Amid dropping church attendance and rising religious trauma, two services—one in person and one virtual—welcome those who’ve been hurt by religion. They’re also redefining what a worshipping community looks like.

Thursday Night Church is co-led by Associate Pastor Rachel Barton (’23) and Audrey Woodhams (’26), the creative director (below).

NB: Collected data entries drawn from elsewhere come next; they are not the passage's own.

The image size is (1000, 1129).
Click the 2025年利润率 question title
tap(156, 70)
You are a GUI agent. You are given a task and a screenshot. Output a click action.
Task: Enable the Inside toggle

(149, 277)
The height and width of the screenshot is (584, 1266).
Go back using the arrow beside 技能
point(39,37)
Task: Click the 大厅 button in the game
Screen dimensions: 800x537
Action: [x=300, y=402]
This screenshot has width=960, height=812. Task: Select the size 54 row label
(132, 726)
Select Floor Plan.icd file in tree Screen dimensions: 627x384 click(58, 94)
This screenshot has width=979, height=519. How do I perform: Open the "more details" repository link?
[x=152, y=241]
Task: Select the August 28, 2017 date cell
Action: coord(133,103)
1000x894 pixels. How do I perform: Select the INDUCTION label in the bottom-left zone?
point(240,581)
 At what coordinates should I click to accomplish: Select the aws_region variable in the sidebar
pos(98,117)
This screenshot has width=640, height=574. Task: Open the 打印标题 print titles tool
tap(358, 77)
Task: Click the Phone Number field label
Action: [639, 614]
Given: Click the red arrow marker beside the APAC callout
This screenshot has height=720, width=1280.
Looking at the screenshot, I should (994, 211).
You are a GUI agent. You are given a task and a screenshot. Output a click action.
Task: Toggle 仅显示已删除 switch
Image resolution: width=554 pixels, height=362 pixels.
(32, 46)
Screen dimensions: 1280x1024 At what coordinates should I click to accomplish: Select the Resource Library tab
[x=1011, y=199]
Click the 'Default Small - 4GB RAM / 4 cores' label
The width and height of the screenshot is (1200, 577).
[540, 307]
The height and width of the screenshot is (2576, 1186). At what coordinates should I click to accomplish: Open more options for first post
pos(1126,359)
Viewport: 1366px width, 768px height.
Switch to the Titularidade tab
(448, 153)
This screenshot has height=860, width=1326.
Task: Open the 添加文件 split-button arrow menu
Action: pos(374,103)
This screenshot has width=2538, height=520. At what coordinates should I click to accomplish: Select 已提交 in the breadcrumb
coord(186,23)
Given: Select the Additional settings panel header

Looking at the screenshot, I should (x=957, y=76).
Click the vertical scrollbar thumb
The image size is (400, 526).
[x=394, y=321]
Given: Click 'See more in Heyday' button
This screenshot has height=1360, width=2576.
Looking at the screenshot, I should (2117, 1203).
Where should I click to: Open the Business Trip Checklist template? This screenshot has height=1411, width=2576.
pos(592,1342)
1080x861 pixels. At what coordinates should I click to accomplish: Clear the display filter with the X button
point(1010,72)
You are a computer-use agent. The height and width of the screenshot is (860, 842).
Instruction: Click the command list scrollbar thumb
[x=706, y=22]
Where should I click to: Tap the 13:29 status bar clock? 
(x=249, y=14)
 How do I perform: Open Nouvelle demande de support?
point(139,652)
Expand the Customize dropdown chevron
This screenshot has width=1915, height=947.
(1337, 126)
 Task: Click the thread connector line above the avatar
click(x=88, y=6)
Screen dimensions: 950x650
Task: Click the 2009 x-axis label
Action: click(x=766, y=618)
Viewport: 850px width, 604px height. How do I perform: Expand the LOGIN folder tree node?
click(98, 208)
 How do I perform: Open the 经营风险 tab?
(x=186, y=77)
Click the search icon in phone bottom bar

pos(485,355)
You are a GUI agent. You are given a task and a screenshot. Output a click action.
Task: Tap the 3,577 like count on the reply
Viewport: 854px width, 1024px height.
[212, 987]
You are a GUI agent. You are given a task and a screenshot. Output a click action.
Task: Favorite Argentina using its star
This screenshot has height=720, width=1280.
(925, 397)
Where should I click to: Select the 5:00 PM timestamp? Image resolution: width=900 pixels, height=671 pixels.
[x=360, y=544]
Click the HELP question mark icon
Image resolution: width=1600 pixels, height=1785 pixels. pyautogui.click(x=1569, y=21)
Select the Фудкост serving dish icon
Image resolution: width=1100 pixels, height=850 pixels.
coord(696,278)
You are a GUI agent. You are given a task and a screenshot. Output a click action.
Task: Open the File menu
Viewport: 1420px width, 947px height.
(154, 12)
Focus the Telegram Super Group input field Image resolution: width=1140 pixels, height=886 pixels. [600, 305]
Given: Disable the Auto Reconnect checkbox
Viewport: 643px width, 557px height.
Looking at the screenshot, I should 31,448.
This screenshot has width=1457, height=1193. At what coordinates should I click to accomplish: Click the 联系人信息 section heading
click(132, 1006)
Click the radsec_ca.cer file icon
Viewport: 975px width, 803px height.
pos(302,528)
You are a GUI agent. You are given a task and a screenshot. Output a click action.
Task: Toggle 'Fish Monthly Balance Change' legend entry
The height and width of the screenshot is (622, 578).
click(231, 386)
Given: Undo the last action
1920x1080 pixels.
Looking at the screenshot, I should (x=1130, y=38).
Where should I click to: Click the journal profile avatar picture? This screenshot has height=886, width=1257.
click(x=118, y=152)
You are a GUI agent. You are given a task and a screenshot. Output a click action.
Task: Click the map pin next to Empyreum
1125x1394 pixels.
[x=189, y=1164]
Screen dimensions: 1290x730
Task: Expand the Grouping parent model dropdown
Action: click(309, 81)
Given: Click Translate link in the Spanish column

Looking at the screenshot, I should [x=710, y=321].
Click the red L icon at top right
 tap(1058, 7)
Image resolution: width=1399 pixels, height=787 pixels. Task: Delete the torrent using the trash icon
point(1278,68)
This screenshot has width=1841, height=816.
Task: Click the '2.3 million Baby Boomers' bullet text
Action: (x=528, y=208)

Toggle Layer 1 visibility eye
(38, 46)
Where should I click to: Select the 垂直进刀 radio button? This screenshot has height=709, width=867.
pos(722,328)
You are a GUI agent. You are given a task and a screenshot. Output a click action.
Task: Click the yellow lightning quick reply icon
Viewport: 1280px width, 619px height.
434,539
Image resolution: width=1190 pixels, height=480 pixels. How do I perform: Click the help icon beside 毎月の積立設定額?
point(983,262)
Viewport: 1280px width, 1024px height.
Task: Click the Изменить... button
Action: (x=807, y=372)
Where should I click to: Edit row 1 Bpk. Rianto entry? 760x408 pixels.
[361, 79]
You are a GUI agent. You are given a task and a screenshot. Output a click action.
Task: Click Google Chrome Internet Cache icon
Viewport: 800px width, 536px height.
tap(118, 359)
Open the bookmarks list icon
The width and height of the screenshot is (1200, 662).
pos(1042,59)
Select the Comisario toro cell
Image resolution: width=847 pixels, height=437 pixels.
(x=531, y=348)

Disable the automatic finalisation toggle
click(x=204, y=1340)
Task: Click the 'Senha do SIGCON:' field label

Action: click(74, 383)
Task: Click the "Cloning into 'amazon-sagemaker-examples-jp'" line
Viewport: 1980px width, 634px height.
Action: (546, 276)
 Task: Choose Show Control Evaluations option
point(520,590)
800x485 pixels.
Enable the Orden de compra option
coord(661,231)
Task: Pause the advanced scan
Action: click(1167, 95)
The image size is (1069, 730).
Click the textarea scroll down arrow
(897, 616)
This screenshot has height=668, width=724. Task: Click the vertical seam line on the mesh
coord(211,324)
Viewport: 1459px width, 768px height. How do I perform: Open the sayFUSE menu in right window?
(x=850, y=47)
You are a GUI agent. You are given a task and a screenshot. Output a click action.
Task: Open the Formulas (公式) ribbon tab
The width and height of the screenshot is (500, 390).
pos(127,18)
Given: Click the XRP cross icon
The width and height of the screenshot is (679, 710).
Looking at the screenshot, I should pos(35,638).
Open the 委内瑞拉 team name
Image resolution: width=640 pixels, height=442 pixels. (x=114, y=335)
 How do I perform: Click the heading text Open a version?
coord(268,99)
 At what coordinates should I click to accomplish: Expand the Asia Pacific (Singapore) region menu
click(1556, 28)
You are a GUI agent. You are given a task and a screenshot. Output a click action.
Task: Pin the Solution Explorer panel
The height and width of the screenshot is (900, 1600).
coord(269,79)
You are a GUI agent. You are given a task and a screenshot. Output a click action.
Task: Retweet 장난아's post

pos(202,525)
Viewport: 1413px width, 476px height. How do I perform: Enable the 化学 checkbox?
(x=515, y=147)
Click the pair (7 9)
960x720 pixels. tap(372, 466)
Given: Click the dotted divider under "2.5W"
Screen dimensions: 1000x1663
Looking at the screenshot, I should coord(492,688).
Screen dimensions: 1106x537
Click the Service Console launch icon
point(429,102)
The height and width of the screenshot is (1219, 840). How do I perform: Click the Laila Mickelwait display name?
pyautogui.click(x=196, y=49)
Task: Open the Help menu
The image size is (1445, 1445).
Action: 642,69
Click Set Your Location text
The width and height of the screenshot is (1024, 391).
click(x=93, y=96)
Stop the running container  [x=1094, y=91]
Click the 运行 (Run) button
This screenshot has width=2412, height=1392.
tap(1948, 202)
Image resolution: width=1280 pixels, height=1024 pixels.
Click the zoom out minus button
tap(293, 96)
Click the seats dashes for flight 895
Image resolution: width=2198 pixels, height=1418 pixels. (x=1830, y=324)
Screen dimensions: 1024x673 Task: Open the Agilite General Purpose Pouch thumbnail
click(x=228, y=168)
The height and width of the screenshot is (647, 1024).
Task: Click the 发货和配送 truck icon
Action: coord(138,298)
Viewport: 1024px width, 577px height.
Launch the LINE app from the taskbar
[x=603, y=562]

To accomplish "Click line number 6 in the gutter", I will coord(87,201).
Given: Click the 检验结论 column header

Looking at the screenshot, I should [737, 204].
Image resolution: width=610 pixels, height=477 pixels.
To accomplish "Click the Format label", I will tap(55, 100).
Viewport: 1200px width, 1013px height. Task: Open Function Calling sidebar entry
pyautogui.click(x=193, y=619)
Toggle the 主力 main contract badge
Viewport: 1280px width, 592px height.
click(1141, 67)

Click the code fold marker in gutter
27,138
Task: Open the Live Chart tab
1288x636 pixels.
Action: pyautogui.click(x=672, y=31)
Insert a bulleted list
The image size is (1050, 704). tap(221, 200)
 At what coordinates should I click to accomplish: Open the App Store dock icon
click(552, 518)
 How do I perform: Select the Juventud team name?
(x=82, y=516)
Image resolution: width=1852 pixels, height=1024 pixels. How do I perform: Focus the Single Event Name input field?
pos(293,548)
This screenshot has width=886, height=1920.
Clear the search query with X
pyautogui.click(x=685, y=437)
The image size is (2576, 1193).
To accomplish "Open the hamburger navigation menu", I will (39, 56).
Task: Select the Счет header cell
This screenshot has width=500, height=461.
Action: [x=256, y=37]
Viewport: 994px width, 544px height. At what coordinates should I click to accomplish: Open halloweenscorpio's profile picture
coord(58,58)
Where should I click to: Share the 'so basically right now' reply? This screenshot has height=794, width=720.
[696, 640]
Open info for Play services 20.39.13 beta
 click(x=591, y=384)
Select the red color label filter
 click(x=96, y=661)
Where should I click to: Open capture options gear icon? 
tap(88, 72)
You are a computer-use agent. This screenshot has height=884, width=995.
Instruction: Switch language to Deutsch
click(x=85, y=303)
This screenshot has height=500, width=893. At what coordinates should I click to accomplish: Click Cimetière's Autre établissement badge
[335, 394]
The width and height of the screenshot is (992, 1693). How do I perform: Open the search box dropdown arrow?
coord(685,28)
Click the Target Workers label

Boston’s Old South Church traces its roots to Puritans in 1669, more than a century before the birth of the United States. For 150 years, the congregation—which had split from Boston’s Puritans over a dispute about baptism—gathered in the Old South Meeting House, best known as the site where Samuel Adams riled up would-be revolutionaries against British occupation. The church moved to its current location at Dartmouth and Boylston Streets in 1875, and today its gothic stone campanile soars above Copley Square. To whatever degree Boston has a religious “establishment,” 356-year-old Old South Church is it. But behind those old stones exists a Christian community extending a hand to those who’ve perhaps been wounded by established religion. For decades, the United Church of Christ congregation has had progressive theology and an open posture to all comers—LGBTQIA+, doubting, unhoused, or undocumented. A new Thursday evening service, however, packages those fundamentals in a slightly more contemporary way. The candlelit service is in Old South’s stunning Gordon Chapel, which is largely stripped of trappings like organs and clerical vestments and is centered on community, simplicity, and the table—both a communion table during the service and a shared meal afterward. A small band, led by Audrey Woodhams (’26), Thursday Night Church’s creative director, plays music that is acoustic and radio friendly. (Recent services have featured songs by Coldplay and Teddy Swims.) A reflection from one of the ministers (not a sermon) is uplifting, practical, and theological. Prayer requests are spoken aloud into a mic that is passed between worshippers. Queer attendees are always specifically welcomed and affirmed from the front of the chapel. A website describing Thursday Night Church, which the congregation launched in the spring of 2024, says the service is for “those hurt by closed minds and closed doors.”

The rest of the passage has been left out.